No cambió nada desde el 2000

Tal parece, que después de 17 años de la caída del régimen fujimorista en el año 2000, los peruanos somos testigos del resquebrajamiento de la institucionalidad democrática una vez más y que tanto nos costó recuperar de manos de las dictaduras militares y el populismo demagógico e ideológico.

En ese entonces fue la sanción política y moral que se endilgó al fujimorismo para arrebatar el poder, pues prácticamente tenían de rodillas al Poder Judicial, Poder Legislativo, Ejecutivo e incluso varios sectores de la empresa privada y a la prensa. Tuvieron casi todo en las manos, pero no la conciencia y alma de los peruanos. Eso jamás lo tendrán.

¿Porqué no cambió nada? La corrupción se mantiene incólume de modo estructural, desvía atenciones y operando desde algún sector del Estado ante cualquier asonada.
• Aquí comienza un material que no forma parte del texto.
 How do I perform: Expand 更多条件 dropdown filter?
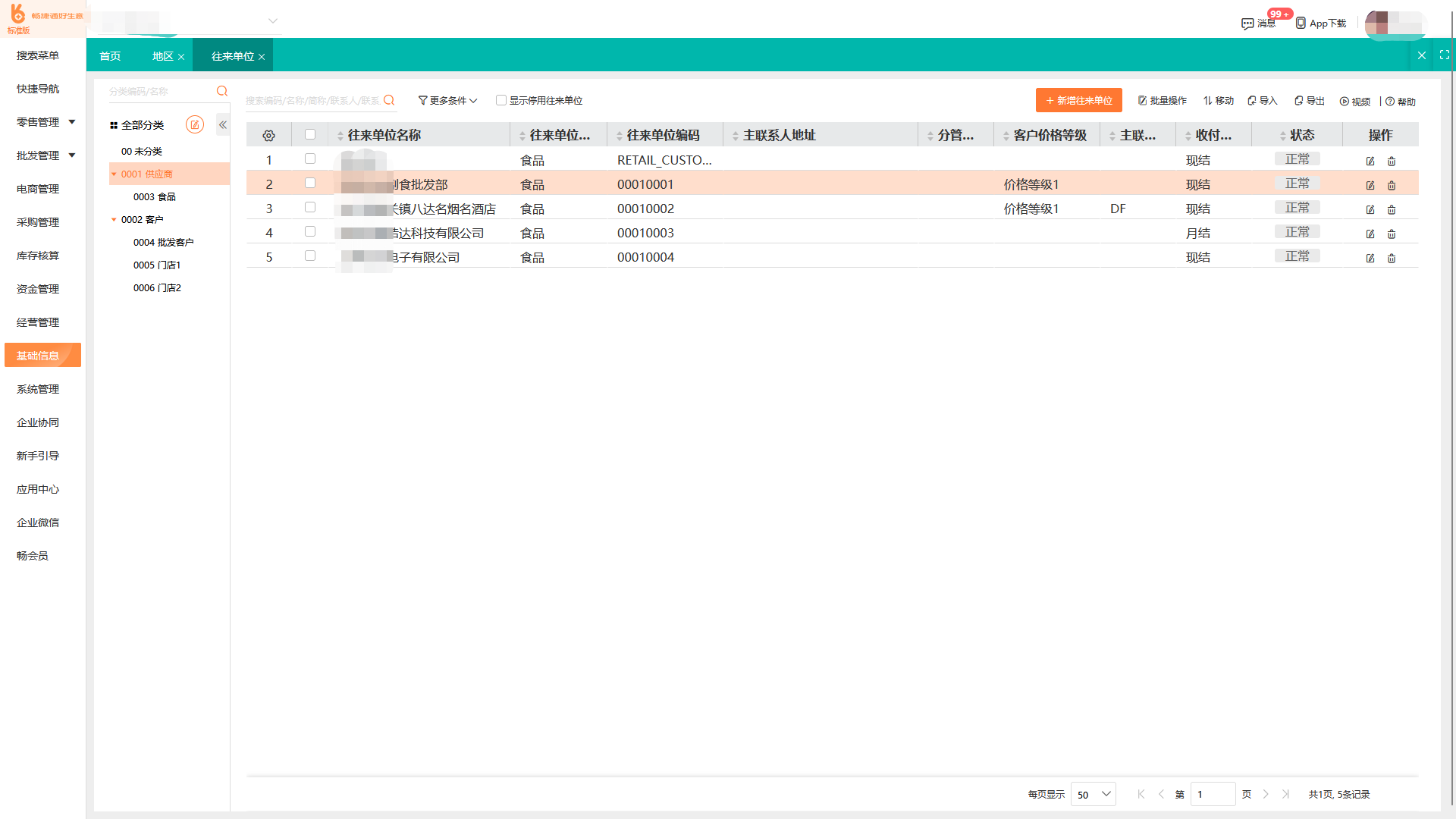[x=450, y=99]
Se cuestionó que el fujimorismo con sus 71 de 130 parlamentarios respaldarían una acusación constitucional, pero oh casualidad, inmediatamente después salen a luz los temas de Susana Villarán sobre los pagos millonarios en la revocatoria. Y bueno, luego llegó la hecatombe para PPK. ¿Quiénes más caerán? Esperemos que muchos más.
Lo cierto es que se comprueba que existe una fuerte correlación entre Poder Judicial, Fiscalía y Poder Ejecutivo. La prensa tiene que hacer su trabajo, la historia los juzgará. ¿Quién protege a quién y cuál fue el precio? ¿Lo sabremos?